With the rapid development of the electronic industry, electronic devices such as mobile phones and computers become essential items in daily life, most of the electronic equipment can be used together with the earphone, in order to continuously improve the user experience and meet the market demand, the quality and the process of the earphone are improved, most of the in-ear earphones need to be matched with earphone sleeves for use, common earphone sleeves in the market are provided with a cape, the earphone sleeves are embedded into ears and are fixedly connected with the inner walls of the ears in a fitting manner by utilizing the cape, the cape is a thin edge so as to ensure that the ears and the earphone sleeves are fixedly kept, so the hardness of the earphone sleeve is about 15-30 degrees, the earphone sleeve with the hardness is easy to cause discomfort of ears after being worn for a long time, and the bordure of this kind of earphone cover is extremely easy to damage, for this reason, we developed a solid earphone cover and manufacturing method.

Disclosure of Invention

The invention aims to solve the defects in the prior art and provides a solid earphone sleeve and a manufacturing method thereof.

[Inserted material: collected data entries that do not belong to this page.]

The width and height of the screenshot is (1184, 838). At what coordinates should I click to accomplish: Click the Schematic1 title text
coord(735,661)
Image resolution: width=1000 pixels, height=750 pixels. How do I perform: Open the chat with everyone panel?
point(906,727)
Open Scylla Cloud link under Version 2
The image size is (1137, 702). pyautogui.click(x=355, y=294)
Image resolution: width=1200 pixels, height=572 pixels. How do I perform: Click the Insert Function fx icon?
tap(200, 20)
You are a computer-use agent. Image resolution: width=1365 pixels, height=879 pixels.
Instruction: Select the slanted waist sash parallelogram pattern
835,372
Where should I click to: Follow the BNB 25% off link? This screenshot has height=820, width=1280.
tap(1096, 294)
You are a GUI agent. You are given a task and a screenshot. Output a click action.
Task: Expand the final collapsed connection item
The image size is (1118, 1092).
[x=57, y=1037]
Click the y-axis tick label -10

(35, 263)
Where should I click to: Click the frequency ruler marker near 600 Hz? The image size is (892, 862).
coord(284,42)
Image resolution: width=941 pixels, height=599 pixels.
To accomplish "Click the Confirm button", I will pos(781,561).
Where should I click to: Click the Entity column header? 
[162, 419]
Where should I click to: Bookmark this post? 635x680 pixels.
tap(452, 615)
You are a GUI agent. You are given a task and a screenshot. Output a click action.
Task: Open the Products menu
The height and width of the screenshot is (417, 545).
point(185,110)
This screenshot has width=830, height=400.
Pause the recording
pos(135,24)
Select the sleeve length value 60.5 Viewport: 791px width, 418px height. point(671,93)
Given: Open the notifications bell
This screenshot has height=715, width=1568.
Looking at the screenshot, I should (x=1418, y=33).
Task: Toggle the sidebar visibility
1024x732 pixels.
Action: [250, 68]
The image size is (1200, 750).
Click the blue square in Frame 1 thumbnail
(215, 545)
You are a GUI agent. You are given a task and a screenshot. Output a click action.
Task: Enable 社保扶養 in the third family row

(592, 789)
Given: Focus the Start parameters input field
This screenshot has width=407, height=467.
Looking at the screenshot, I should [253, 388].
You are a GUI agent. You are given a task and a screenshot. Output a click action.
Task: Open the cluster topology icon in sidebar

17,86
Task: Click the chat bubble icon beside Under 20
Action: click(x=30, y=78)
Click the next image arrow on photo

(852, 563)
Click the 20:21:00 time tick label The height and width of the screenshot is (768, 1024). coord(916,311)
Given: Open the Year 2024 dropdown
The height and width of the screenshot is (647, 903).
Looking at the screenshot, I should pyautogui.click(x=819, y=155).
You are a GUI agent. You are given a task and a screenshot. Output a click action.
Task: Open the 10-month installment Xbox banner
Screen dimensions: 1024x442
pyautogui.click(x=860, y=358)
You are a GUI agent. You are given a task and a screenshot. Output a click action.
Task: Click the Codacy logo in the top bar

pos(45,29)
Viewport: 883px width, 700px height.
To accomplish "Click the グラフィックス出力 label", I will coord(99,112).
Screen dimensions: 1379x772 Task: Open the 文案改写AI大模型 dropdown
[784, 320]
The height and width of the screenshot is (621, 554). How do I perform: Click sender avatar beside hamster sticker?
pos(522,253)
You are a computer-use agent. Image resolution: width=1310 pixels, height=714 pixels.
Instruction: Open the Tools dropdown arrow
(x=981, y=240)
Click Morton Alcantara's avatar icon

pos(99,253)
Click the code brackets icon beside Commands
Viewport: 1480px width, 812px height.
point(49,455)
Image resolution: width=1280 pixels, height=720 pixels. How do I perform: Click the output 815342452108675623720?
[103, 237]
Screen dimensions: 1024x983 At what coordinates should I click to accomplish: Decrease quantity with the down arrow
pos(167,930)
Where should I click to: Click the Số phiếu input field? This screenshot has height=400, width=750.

In order to achieve the purpose, the invention provides the following technical scheme: a solid earphone sleeve and a manufacturing method thereof comprise the following manufacturing steps:

1) injection molding the hard glue;

2) putting the hard rubber into a rubber coating mold;

3) injecting liquid silica gel into the rubber coating mold, coating the hard rubber with the liquid silica gel, and vulcanizing and molding at high temperature;

4) taking out the product formed by high-temperature vulcanization and spraying dustproof oil;

5) attaching a dust-proof net on the solid earphone sleeve;

6) and (5) packaging the qualified product into a packaging box and packaging.

Preferably, including cylinder board, fortune water board, last mould heat insulating board, cope match-plate pattern, medium plate, lower bolster, lower mould heat insulating board, backing plate and bottom plate, cylinder board below sets up fortune water board, fortune water board below sets up the mould heat insulating board, and mould heat insulating board below sets up the cope match-plate pattern on institute, the cope match-plate pattern below sets up the lower bolster, the medium plate sets up between cope match-plate pattern and the lower bolster, the lower bolster below sets up the lower mould heat insulating board, lower mould heat insulating board below sets up the backing plate, the backing plate below sets up the bottom plate, and wherein cope match-plate pattern, medium plate and lower bolster cooperation are used for cooling the shaping with liquid silica gel.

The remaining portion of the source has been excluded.